[Stored data entries]
——

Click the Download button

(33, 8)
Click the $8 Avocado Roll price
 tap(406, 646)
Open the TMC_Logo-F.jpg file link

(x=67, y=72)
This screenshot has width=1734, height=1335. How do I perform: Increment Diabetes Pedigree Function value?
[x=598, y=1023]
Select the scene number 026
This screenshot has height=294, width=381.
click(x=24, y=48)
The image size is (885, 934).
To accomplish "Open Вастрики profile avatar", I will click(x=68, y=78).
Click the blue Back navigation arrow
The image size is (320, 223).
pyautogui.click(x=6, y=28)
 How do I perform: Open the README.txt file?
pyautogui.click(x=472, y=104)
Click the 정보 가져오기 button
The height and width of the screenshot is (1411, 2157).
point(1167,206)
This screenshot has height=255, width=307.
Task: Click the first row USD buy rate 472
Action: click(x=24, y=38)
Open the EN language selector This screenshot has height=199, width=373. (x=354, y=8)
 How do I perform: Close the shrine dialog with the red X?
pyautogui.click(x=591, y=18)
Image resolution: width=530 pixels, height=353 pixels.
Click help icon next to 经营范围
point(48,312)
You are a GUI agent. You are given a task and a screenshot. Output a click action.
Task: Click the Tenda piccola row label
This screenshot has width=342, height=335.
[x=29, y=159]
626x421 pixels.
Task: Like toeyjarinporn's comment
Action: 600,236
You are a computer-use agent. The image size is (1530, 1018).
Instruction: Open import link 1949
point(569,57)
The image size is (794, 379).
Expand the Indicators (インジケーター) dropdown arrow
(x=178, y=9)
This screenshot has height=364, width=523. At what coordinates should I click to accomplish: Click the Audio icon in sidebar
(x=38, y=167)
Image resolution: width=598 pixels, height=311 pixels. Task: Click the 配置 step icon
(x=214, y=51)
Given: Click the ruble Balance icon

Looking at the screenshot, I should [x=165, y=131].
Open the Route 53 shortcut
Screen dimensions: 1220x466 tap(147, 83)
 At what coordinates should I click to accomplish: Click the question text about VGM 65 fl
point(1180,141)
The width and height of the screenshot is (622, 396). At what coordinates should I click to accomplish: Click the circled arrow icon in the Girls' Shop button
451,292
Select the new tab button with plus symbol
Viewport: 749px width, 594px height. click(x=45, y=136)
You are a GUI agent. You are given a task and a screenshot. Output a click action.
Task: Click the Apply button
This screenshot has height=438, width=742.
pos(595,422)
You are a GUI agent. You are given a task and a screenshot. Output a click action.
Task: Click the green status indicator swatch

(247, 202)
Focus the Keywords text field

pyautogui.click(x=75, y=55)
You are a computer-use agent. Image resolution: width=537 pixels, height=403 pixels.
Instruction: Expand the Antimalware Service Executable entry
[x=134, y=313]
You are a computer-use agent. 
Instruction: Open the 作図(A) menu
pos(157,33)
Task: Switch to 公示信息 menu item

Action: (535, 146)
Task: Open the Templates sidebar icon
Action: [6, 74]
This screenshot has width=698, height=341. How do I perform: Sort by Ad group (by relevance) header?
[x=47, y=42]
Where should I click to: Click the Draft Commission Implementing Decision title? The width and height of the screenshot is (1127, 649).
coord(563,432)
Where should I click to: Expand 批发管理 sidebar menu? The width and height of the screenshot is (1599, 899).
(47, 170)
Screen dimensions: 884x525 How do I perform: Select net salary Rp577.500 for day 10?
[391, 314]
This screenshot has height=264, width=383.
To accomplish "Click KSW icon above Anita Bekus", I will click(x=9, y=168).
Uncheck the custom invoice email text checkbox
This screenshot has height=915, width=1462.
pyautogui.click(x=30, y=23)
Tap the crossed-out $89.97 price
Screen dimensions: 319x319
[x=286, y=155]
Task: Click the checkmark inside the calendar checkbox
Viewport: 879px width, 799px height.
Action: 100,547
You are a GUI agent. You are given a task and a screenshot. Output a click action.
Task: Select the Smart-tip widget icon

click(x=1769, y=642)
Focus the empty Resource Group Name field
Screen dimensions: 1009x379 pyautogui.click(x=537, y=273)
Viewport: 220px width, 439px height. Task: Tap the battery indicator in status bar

——

▶ _Activity_
Look through the records above and please copy every line in which the string "computer" occurs.

▶ _Solved problem_
You are a computer-use agent. The image size is (1530, 1018).
You are a computer-use agent. Image resolution: width=537 pixels, height=403 pixels.
You are a computer-use agent. 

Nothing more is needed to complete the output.